## start Listing

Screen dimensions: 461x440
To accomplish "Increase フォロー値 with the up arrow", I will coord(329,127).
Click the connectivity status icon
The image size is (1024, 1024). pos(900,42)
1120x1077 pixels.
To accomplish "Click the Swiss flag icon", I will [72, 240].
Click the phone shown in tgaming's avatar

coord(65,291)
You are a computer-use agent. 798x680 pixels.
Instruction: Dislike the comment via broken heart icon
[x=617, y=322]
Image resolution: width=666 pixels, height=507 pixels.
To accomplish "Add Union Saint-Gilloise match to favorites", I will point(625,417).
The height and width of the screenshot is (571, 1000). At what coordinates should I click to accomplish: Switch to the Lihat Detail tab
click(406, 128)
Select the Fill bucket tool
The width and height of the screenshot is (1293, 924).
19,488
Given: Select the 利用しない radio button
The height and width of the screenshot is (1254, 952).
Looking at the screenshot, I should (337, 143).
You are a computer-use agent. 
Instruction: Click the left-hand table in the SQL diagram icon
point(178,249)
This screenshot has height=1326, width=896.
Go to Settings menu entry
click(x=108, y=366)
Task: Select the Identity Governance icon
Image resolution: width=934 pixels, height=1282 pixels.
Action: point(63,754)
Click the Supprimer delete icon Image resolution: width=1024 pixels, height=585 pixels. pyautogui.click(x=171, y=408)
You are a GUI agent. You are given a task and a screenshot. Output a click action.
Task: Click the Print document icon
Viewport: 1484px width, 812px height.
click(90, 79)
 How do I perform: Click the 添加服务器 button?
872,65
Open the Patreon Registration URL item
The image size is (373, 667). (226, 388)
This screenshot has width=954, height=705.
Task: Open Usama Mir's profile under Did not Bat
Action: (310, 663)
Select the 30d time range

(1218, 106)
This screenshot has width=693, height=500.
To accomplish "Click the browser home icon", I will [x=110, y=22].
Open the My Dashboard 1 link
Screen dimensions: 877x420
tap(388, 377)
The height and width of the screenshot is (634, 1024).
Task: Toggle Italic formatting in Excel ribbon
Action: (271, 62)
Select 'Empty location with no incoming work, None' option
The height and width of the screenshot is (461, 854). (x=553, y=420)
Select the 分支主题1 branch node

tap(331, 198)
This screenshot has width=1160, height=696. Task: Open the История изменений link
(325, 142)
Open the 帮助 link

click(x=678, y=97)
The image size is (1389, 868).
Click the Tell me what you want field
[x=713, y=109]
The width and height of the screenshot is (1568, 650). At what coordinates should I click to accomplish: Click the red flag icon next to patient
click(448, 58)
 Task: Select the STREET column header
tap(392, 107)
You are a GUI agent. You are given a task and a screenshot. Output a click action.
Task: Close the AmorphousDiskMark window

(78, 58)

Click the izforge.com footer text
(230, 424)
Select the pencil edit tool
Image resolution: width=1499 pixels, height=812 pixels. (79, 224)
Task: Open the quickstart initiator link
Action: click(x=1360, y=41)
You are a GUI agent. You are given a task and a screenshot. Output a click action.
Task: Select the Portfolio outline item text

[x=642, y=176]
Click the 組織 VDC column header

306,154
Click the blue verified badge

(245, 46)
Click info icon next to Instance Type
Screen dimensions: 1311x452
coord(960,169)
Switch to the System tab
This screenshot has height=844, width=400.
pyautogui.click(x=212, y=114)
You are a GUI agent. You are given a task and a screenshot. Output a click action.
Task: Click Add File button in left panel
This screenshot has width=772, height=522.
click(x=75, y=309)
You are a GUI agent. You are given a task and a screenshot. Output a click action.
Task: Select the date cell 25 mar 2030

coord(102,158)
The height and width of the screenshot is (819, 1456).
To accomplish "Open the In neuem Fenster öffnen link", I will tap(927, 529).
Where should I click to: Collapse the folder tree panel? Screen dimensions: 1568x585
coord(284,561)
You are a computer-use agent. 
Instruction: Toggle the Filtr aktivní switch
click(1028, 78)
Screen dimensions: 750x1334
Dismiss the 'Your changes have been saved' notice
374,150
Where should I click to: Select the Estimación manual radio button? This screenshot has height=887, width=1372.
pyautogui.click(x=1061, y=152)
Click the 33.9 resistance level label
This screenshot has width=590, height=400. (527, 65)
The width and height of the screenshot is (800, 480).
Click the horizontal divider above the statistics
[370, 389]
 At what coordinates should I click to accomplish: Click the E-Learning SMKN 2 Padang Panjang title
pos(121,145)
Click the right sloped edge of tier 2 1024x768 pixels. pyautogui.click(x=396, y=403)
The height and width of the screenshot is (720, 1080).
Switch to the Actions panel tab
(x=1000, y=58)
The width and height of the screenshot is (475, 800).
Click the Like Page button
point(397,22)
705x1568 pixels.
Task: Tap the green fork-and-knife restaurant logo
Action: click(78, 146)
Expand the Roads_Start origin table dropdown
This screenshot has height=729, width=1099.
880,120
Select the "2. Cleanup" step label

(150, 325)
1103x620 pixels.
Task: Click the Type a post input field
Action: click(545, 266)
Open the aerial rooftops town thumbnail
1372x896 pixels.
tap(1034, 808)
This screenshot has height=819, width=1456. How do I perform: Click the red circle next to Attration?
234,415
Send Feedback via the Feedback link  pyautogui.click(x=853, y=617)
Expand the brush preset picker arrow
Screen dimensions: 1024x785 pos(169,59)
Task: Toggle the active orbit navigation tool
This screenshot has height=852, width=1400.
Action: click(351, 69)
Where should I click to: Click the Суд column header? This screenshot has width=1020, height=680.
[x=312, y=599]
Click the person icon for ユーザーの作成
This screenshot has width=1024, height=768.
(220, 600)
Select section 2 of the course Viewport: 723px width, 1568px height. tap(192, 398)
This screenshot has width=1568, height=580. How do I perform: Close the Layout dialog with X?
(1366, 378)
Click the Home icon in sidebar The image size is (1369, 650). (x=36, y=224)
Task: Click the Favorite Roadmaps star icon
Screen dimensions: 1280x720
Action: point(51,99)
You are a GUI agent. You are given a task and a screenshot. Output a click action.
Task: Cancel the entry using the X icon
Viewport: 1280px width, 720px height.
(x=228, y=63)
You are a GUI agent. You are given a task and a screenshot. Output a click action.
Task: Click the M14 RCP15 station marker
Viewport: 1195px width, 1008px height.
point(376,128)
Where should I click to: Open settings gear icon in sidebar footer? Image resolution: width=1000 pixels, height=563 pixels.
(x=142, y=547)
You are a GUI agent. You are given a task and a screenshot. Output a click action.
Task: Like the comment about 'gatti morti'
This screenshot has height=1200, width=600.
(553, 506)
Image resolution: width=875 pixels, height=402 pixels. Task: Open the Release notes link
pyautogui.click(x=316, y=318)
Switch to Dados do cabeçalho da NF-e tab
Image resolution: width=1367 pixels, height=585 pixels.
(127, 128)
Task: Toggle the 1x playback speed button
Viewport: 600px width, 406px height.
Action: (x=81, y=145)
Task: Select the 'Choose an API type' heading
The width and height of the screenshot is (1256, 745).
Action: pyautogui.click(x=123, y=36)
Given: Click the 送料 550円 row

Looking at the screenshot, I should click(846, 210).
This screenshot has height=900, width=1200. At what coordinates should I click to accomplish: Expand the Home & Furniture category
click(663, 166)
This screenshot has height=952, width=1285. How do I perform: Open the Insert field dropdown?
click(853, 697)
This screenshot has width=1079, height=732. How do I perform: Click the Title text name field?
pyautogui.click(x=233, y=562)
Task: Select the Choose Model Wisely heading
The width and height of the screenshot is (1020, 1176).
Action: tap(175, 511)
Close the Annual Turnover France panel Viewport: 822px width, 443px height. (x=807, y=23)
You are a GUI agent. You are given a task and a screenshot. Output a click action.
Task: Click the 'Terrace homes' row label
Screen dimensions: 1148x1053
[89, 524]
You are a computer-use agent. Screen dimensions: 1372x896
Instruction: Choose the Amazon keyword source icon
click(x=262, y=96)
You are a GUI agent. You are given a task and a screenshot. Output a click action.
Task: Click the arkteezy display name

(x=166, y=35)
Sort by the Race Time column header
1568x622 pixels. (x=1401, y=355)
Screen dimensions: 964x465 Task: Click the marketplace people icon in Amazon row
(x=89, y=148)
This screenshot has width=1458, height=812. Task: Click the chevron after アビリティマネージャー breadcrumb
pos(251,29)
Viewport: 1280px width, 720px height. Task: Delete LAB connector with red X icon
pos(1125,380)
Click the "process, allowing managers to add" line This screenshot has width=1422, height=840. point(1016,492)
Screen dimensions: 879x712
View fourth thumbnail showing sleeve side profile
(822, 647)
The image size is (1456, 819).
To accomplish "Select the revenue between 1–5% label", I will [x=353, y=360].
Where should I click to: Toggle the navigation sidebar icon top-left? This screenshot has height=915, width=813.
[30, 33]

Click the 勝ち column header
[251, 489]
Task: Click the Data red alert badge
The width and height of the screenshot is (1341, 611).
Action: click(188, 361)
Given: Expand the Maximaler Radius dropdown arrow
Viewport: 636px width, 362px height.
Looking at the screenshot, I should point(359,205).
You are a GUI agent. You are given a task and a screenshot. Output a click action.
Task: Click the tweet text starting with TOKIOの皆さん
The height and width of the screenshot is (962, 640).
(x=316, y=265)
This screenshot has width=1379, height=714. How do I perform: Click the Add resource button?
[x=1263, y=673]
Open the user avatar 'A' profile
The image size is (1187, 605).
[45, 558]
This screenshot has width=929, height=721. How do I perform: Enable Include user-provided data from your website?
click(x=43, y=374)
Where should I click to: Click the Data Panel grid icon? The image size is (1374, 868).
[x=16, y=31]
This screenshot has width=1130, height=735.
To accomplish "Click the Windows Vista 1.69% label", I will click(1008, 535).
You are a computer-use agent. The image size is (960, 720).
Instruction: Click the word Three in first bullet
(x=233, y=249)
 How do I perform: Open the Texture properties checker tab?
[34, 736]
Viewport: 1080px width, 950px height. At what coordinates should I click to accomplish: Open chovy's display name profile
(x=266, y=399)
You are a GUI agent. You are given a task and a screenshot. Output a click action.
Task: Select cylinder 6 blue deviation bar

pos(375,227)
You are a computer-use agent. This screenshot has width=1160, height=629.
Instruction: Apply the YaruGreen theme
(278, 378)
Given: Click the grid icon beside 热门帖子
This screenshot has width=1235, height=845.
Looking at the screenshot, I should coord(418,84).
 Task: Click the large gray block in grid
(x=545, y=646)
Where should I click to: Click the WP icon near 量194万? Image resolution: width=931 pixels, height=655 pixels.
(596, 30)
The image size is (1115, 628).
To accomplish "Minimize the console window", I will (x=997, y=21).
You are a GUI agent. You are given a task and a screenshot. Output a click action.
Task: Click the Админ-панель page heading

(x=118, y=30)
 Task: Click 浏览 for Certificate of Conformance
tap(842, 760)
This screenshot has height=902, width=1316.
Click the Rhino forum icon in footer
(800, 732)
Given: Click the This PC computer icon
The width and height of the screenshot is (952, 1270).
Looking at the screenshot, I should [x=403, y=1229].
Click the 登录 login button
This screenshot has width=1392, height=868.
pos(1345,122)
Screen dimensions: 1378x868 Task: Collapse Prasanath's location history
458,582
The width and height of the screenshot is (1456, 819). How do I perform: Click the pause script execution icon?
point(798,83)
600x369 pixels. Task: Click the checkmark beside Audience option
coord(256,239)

## end Listing

Work instructions >> Copy the records from the start through the line containing "The image size is (1024, 1024). pos(900,42)", replacing "connectivity" with "network" and changing nothing else.

Complete output >>
Screen dimensions: 461x440
To accomplish "Increase フォロー値 with the up arrow", I will coord(329,127).
Click the network status icon
The image size is (1024, 1024). pos(900,42)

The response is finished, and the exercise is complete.